The accident I described in my previous post would have been much less likely to occur if that right handed carpenter had been using a right handed saw.

Assuming that you are right handed, you can better understand what I am describing here if you turn any of the right handed saws you reviewed 180 degrees and pretend to execute a cut. You will immediately notice that you can see and possibly even control the blade much better, BUT that the blade is much closer to your left hand - so much closer that it creates a hazard.

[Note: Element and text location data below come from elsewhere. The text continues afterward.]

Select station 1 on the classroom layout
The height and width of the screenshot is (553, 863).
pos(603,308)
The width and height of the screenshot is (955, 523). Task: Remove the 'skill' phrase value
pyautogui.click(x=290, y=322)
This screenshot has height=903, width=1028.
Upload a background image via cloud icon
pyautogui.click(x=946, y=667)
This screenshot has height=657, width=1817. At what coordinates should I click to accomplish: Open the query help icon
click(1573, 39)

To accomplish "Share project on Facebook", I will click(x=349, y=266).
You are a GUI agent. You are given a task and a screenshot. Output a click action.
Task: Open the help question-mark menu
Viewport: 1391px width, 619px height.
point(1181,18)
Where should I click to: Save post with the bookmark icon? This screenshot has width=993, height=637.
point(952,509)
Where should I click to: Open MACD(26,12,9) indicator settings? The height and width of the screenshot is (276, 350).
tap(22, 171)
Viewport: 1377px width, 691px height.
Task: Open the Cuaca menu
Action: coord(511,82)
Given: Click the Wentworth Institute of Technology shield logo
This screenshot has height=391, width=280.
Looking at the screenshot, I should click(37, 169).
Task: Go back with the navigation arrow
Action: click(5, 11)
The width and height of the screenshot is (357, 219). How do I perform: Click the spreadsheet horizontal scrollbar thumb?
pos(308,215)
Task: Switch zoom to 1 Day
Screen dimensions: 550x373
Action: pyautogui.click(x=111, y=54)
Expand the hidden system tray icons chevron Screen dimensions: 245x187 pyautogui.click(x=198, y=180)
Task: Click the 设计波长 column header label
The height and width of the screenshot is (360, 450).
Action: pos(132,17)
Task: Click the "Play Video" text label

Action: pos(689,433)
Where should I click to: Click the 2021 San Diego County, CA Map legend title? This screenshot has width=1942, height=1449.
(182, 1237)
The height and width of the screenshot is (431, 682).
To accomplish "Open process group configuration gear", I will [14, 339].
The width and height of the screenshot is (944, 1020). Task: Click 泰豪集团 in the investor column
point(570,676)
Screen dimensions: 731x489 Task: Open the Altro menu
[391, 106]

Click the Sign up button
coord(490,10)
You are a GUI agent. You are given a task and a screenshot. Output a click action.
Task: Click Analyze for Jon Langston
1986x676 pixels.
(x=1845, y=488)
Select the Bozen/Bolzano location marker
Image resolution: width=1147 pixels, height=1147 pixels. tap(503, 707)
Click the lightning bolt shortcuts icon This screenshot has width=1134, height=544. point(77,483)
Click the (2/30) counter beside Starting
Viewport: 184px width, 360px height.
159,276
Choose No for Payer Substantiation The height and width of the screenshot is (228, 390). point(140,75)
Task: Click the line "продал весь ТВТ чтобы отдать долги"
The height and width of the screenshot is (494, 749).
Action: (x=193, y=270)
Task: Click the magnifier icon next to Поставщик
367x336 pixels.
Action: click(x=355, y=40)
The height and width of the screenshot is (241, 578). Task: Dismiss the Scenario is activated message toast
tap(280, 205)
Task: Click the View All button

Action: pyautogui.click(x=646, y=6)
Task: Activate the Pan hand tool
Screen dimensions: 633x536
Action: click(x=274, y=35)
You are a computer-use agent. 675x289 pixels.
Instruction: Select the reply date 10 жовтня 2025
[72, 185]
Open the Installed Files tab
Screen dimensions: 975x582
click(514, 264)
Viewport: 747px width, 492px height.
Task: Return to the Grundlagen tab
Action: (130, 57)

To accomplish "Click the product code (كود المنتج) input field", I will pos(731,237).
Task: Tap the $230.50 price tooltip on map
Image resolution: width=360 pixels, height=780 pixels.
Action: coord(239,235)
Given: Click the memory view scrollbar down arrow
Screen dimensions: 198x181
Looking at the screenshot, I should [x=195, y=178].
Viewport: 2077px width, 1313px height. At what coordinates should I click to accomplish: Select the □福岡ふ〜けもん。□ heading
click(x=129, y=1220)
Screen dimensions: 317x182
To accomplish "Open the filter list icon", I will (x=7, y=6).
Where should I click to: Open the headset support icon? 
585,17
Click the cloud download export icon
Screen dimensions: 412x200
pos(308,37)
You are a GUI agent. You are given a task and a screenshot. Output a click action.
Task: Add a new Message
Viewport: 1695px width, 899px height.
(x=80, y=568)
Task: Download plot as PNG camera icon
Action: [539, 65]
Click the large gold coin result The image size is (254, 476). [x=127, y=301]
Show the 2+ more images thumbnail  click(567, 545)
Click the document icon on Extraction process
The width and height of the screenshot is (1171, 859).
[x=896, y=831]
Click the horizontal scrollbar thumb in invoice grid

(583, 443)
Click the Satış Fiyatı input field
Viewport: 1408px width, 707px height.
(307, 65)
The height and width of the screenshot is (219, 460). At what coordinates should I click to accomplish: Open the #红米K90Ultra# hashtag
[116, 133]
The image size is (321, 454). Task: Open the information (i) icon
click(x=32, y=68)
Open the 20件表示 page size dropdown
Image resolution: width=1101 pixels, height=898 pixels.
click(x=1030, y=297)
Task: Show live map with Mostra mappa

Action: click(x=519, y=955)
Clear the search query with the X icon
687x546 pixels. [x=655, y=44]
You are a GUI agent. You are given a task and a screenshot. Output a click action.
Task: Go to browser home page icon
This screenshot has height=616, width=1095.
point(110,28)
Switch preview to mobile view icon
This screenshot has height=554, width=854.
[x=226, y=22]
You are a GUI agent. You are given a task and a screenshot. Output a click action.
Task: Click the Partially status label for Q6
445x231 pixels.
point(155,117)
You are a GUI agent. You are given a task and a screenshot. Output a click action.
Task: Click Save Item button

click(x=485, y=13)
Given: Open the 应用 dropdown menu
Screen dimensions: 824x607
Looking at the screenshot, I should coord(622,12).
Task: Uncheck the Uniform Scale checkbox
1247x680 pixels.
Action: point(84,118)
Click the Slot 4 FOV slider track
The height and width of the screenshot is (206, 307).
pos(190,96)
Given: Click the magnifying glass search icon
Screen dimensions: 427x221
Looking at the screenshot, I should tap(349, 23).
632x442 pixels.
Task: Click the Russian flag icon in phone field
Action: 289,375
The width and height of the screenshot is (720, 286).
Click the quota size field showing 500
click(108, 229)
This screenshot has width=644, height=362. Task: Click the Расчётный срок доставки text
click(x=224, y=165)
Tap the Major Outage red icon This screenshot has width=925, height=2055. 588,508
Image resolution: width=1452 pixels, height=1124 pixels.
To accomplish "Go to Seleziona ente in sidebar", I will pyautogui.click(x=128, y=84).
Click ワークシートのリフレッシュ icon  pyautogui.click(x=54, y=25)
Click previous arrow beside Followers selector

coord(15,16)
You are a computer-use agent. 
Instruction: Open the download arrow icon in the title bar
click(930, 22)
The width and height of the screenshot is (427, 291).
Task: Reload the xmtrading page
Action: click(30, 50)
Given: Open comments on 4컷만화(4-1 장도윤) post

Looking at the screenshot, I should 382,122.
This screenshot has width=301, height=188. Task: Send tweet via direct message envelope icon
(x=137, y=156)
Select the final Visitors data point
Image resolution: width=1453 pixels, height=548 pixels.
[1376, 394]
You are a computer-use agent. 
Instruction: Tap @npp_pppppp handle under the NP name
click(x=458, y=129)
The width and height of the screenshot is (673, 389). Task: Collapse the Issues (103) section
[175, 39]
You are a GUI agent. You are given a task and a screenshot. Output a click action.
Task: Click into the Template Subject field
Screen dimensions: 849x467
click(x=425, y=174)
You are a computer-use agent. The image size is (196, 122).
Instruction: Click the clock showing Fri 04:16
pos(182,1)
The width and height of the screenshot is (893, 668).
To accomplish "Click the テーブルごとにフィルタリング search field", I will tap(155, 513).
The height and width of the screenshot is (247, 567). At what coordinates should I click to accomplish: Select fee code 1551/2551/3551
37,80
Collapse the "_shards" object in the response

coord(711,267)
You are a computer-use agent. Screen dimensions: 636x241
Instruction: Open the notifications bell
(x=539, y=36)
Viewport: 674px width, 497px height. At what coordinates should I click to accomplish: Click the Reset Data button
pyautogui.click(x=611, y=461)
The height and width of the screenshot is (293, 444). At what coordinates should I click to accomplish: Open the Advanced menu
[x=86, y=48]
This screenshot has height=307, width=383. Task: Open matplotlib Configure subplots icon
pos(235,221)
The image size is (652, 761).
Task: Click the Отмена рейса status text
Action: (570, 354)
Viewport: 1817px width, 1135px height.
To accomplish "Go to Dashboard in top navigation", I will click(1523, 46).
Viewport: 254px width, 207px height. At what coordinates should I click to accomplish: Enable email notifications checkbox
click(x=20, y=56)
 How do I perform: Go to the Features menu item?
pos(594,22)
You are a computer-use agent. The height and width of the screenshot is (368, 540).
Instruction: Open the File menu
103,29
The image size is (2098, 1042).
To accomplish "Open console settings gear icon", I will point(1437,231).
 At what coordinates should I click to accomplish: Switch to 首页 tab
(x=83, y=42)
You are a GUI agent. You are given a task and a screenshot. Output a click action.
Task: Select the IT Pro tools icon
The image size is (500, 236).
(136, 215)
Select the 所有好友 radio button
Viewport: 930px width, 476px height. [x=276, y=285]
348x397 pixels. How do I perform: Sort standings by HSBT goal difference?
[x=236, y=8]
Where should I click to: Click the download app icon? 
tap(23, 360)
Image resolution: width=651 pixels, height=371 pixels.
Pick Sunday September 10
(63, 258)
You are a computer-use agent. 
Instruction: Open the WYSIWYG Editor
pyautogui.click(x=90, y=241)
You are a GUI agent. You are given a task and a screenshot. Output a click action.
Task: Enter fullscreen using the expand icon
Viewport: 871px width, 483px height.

SamScott54 is correct that the design seems backwards, but there is a valid safety reason that this is the case.
Posted: 11:15 am on January 24th

JFink JFink writes: Interesting discussion guys, and good feedback. Goodnich - I'm curious to know if what you're saying about the blade position on these saws is your opinion, or whether you heard that from somebody involved in the design of circular saws?
Posted: 9:02 am on January 24th

goodnich goodnich writes: In reference to SamScott54's remarks: "I don't know why anyone would want a circular saw with the blade on the wrong side. That has to be the most dufus design ever." Sam, I used to feel the same way and understand your remarks. I am a right handed carpenter that buys and uses left handed circular saws because the left handed design allows me a clear view of the blade. The Porter Cable Framesaw is the one I am using currently. HOWEVER, THERE IS A REASON THAT THESE SAWS ARE DESIGNED IN WHAT SEEMS TO BE BACKWARDS - IT IS EXTREMELY DANGEROUS TO USE A CIRCULAR SAW DESIGNED FOR A PERSON THAT IS OPPOSITE HANDED. The current design of circular saws uses the length of the motor to separate the blade from the carpenters left hand which typically supports the work piece. For some reason a right handed person will instinctively will let the left handed saw baseplate ride against their left thumb while pushing the saw blade into their left hand hidden under the work piece. I have seen an experienced right handed carpenter using a left handed saw cut off his entire little finger and two joints of his ring finger on his left hand working as I just described. For this reason I will not loan my left handed saw to any right handed individual and caution anyone considering using a circular saw designed for opposite handed people to carefully consider this very dangerous practice. Having said this, I personally like the ability to clearly see the blade and am willing to take the risks involved because I am so well aware of these risks.
katty1: Left handed people can see the blade of a right handed saw very well and do not think the saws are designed for the wrong side. The insidious thing is that left handers using right handed saws is an exceptionally dangerous practice for the reasons I previously described.
Posted: 10:23 pm on January 23rd

katty1 katty1 writes: SamScott, I'll bet left handed people think most circular saws are designed on the wrong side and are happy to find one designed for them. Thank you Justin, nice breakdown of design elements.
Posted: 3:18 pm on January 23rd

SamScott54 SamScott54 writes: I don't know why anyone would want a circular saw with the blade on the wrong side. That has to be the most dufus design ever. For a right handed person a left blade is the only way to saw with confidence, balance and precision. Saw makers still are missing the mark in there product lines.